===== Supplied records

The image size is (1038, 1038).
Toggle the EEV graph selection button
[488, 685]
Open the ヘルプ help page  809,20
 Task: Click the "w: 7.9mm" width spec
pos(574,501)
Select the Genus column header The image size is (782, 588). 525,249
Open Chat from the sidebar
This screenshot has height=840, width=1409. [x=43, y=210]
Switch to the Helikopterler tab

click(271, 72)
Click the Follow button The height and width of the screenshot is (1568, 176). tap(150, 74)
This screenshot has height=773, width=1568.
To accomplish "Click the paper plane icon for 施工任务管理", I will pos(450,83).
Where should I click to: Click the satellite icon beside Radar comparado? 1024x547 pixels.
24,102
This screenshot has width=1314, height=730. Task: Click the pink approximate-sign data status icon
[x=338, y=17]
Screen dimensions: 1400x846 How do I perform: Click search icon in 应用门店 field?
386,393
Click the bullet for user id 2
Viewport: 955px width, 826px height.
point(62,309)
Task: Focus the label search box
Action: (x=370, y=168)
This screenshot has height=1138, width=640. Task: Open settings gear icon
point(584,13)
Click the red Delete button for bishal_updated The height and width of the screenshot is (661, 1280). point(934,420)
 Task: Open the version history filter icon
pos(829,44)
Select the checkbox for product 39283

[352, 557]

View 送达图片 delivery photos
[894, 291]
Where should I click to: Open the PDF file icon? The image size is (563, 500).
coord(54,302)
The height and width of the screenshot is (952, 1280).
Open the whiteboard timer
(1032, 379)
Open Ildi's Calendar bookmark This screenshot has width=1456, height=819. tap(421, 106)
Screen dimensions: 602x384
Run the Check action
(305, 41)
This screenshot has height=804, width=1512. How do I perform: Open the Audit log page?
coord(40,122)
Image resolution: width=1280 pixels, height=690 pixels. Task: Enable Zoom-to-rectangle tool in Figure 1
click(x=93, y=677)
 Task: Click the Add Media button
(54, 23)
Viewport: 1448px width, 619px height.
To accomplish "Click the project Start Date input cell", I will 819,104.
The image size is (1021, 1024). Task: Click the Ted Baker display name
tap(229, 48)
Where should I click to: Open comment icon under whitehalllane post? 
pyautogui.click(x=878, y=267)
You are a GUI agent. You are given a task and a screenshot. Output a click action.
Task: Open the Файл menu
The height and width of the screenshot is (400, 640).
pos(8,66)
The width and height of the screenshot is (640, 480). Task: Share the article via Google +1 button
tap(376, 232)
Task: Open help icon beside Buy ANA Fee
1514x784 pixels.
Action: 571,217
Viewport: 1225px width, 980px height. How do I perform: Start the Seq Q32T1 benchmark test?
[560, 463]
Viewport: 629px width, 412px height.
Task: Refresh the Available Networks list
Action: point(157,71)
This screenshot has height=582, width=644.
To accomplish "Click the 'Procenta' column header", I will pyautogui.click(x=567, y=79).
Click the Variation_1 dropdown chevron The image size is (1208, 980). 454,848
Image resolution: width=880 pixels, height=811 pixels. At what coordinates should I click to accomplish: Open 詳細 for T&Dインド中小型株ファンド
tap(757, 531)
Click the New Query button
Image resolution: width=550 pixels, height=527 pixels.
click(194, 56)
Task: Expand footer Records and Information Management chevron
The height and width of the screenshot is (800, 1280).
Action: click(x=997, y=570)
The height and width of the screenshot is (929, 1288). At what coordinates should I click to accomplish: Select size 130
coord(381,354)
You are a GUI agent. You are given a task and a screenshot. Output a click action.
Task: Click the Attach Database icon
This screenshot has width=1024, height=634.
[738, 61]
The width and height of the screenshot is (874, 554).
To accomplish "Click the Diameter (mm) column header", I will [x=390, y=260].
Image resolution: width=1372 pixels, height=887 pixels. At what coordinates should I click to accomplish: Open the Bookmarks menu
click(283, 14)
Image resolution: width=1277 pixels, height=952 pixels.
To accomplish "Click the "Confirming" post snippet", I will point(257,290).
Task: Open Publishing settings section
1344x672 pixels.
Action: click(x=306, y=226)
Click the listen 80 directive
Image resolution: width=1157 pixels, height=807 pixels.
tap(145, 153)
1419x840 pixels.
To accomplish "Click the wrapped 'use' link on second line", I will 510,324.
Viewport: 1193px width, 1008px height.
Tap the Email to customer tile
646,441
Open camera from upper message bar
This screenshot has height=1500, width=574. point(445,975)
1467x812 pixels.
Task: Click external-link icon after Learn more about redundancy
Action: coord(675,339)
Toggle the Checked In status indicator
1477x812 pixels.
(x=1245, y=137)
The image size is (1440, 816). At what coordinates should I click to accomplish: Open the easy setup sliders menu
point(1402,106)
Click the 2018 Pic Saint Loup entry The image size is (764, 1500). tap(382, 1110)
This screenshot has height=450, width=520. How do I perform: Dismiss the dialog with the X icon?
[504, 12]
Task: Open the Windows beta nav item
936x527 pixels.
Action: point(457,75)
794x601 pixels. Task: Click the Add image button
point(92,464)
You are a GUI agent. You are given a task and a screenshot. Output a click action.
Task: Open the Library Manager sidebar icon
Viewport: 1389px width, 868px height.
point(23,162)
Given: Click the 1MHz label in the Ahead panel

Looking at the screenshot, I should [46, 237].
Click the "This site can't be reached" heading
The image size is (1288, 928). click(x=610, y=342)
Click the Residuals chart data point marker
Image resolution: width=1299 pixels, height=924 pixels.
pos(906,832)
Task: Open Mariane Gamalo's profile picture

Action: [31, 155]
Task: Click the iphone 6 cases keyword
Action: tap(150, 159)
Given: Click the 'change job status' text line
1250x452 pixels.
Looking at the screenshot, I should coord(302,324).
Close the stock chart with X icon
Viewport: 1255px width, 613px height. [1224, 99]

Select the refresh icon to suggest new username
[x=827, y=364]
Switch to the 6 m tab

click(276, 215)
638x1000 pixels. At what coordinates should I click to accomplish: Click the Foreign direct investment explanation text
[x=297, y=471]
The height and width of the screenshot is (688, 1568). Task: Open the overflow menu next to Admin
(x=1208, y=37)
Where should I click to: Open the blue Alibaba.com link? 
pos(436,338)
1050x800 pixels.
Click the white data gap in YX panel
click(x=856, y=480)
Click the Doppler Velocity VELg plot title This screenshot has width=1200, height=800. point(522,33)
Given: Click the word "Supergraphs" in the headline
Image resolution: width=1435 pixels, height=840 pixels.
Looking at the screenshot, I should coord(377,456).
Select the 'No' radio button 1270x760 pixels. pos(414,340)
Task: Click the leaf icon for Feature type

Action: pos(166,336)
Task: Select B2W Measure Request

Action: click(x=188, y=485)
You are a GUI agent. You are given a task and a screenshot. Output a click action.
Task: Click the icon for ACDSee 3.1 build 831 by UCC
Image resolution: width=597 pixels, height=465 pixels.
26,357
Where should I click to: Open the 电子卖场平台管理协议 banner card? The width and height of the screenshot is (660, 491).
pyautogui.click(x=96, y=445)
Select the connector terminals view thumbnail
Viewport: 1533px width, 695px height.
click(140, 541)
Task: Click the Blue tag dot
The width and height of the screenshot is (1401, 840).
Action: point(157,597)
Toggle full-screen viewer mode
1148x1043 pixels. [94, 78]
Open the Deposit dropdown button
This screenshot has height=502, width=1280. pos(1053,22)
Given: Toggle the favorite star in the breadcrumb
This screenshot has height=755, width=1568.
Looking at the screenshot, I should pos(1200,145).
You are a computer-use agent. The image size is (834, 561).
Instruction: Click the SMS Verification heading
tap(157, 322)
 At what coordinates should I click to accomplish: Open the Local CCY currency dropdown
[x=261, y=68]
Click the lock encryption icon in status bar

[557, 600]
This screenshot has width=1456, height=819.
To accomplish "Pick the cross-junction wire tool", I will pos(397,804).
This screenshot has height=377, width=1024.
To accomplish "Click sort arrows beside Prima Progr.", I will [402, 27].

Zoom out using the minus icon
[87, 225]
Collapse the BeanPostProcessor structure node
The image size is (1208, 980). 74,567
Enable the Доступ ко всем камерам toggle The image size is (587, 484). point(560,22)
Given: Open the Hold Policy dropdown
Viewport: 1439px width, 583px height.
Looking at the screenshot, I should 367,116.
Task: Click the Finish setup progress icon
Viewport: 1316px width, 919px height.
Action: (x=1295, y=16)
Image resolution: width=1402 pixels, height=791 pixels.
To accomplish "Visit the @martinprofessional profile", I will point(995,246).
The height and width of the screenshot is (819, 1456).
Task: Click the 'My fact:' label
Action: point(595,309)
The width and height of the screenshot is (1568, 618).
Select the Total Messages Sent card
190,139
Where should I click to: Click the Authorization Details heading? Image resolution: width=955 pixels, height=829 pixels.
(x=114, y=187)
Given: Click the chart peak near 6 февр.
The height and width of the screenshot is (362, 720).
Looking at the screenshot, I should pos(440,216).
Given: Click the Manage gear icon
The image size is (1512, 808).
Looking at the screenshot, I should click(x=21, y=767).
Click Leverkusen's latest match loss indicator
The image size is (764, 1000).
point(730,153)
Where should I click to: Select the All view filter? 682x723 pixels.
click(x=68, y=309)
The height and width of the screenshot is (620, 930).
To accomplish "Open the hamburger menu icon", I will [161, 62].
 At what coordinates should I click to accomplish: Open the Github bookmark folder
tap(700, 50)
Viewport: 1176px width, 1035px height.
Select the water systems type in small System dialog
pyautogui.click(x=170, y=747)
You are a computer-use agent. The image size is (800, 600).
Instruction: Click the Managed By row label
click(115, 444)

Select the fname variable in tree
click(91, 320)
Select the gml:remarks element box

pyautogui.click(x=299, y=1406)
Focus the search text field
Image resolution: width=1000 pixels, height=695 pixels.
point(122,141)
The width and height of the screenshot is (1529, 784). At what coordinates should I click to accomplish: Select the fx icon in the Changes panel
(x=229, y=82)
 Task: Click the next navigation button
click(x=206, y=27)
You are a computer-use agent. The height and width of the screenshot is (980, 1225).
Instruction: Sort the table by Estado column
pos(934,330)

==========

Rewrite the part that opens with the line containing "Select the Genus" and closes with the line containing "Click the red", changing "Follow" to "Subscribe" and leaving everything else as it is. Return only those lines.

**Result for this task**
Select the Genus column header The image size is (782, 588). 525,249
Open Chat from the sidebar
This screenshot has height=840, width=1409. [x=43, y=210]
Switch to the Helikopterler tab

click(271, 72)
Click the Subscribe button The height and width of the screenshot is (1568, 176). tap(150, 74)
This screenshot has height=773, width=1568.
To accomplish "Click the paper plane icon for 施工任务管理", I will pos(450,83).
Where should I click to: Click the satellite icon beside Radar comparado? 1024x547 pixels.
24,102
This screenshot has width=1314, height=730. Task: Click the pink approximate-sign data status icon
[x=338, y=17]
Screen dimensions: 1400x846 How do I perform: Click search icon in 应用门店 field?
386,393
Click the bullet for user id 2
Viewport: 955px width, 826px height.
point(62,309)
Task: Focus the label search box
Action: (x=370, y=168)
This screenshot has height=1138, width=640. Task: Open settings gear icon
point(584,13)
Click the red Delete button for bishal_updated The height and width of the screenshot is (661, 1280). point(934,420)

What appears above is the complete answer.